Abenomics At Work: Japan’s April Output And Orders Fall Sharply

Abenomics said Japanese stimulus efforts would offset tax hikes. I disagreed. Although one month is not proof, Markit reports Japanese Output and New Orders Decline For First Time in 14 Months Following Tax Hike

Key points:

Output falls at fastest pace since December 2012
New orders also down; exports decline slightly
Rate of job creation accelerates to highest since February 2007

Summary: Japanese manufacturing firms saw a decline in output for the first time in 14 months in April. Alongside this fall in output was a deterioration in new orders which also decreased for the first time in 14 months. In both cases, firms linked the reductions to the rise in the sales tax.

The headline seasonally adjusted Markit/JMMA Purchasing Managers’ Index™ (PMI™ ) – a composite indicator designed to provide a single – figure snapshot of the performance of the manufacturing economy – posted at 49.4 in April, down from 53.9 in March. This was the first time in 14 months that the Japanese manufacturing sector saw a deterioration in business conditions. Output fell to the greatest extent seen since December 2012.

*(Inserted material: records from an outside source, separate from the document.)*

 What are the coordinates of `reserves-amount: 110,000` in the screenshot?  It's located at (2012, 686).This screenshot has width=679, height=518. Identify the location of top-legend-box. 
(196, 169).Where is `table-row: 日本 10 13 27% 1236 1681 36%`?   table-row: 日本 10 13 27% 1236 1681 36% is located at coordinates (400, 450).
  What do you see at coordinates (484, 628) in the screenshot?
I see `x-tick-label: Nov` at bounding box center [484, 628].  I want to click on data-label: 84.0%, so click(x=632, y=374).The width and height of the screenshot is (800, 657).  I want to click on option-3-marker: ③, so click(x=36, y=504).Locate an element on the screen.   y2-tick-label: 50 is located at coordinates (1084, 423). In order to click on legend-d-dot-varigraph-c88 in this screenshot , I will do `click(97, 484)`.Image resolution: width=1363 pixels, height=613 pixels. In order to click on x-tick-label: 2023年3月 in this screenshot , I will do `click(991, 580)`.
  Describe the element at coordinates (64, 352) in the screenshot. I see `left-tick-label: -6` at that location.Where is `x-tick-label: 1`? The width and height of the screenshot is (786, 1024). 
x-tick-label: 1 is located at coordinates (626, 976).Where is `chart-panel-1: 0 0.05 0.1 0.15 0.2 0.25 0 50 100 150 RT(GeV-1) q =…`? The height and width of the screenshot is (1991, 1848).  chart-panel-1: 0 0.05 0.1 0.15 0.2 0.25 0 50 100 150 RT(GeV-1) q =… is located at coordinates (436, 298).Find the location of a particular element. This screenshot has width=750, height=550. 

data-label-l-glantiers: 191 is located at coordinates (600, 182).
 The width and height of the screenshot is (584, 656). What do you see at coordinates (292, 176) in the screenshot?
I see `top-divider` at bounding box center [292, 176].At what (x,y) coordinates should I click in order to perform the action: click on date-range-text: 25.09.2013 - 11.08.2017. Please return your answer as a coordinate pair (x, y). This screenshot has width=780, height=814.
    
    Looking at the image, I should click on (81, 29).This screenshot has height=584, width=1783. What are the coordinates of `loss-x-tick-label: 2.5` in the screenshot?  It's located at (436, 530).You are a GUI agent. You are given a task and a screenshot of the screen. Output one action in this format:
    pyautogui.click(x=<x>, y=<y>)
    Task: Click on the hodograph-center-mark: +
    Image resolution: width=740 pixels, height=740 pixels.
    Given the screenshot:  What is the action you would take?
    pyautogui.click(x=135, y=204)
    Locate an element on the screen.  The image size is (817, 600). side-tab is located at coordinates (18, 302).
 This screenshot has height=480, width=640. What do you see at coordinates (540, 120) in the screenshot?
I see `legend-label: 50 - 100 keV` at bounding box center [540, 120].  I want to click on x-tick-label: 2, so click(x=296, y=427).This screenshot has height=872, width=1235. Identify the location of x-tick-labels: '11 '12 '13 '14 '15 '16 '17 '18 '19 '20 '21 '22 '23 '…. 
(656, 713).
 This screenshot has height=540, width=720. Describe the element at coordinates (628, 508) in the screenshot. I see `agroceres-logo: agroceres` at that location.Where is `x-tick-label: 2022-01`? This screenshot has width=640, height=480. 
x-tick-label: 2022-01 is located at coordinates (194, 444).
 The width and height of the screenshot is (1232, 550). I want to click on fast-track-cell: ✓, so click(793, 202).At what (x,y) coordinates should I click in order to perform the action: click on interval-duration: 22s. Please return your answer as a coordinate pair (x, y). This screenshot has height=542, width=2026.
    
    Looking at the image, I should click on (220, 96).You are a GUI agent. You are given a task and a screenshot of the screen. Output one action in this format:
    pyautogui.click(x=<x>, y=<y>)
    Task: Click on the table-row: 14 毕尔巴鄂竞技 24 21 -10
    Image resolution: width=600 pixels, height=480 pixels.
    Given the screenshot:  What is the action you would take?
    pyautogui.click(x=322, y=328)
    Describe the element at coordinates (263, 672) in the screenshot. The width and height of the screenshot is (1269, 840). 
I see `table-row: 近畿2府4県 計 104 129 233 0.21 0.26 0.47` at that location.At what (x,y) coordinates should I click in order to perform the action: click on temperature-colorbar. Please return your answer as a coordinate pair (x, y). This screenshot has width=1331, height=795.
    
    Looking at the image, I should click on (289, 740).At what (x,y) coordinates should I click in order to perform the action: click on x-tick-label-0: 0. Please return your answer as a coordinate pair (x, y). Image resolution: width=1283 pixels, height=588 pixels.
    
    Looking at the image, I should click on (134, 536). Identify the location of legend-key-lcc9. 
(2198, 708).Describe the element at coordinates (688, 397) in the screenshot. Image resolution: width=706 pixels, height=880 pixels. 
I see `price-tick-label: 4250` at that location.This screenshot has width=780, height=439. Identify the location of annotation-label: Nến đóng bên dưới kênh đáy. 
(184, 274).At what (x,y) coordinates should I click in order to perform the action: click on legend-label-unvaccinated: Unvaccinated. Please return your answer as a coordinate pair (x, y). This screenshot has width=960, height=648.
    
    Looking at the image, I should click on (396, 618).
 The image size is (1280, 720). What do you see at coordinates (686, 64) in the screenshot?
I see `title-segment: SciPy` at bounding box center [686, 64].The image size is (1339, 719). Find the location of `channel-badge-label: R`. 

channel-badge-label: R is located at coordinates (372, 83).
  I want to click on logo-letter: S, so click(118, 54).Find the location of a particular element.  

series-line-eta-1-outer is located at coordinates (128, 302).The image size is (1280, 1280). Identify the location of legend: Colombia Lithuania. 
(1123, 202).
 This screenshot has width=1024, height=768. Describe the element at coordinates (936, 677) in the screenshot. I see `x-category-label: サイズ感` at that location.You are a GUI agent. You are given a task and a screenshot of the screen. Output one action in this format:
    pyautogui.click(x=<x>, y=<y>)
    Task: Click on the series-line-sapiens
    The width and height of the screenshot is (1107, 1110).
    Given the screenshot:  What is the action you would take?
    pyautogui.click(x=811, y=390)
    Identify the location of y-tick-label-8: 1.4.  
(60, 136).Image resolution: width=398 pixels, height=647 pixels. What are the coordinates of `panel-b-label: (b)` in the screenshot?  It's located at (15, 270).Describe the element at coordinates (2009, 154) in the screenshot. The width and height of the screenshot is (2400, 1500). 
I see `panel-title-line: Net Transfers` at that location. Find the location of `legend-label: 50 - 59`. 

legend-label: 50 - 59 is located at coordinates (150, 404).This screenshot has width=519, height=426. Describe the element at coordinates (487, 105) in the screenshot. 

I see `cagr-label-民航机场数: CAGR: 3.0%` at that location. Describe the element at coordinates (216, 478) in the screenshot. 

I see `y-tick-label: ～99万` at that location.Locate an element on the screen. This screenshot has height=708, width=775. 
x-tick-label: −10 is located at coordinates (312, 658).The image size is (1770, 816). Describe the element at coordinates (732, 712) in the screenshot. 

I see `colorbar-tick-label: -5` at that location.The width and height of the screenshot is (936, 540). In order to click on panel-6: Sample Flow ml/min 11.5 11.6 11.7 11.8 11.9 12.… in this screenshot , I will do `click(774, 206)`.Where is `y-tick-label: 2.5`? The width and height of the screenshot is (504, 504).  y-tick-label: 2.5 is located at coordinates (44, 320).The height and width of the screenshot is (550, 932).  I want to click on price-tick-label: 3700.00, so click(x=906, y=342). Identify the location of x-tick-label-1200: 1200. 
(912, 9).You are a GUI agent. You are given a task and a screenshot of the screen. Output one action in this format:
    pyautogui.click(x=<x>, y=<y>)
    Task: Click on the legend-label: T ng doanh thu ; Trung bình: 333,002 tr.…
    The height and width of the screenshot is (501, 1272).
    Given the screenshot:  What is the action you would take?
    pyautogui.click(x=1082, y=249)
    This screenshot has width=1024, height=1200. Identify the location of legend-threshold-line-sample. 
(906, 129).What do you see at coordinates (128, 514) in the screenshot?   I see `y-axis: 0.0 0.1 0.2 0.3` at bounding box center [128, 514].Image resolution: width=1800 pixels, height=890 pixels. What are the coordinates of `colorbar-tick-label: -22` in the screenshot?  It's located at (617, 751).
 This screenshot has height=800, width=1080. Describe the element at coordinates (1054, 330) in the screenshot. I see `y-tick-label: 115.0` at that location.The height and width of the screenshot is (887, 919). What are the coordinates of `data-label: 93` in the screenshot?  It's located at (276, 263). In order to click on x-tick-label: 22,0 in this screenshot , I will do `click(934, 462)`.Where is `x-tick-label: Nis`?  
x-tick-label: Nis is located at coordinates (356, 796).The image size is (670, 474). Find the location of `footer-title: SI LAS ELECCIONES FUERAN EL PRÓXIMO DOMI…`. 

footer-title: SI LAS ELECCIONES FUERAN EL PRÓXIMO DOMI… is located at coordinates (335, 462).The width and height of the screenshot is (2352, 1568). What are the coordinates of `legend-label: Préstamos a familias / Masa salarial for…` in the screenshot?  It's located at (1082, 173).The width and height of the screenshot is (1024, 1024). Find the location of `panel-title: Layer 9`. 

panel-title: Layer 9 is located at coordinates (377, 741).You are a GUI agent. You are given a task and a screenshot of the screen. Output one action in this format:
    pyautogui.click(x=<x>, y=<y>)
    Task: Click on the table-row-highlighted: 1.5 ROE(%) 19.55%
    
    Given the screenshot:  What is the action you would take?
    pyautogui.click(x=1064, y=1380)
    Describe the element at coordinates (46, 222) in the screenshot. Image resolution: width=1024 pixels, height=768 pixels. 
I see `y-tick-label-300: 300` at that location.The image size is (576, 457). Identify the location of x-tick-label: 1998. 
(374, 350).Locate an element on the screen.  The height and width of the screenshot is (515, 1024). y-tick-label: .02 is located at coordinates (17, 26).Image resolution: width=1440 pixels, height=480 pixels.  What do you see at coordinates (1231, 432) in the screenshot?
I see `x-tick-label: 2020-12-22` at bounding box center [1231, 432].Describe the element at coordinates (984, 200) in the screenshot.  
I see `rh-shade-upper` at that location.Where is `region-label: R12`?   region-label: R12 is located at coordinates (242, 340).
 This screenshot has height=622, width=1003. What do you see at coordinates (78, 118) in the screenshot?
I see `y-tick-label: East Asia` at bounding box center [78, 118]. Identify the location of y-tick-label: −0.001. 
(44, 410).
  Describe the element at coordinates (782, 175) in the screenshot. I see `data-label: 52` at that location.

The main contributor according to anecdotal evidence was a decline in demand. Indeed, similar to output, new orders decreased, with evidence suggesting the increase in the sales tax was the main factor behind lower new orders, as clients had brought forward purchases in March to avoid paying additional costs the following month.

Japan Manufacturing PMI

Abenomics in Review

One month does not present a complete picture. However, Abenomics has so far resulted in a declining Japanese balance of trade, inflation (foolishly wanted), little to no increase in exports, and soaring import costs (especially food and energy).

For those results, many leading world economists think prime minister Shinzo Abe is a hero. In contrast, I think he is a fool.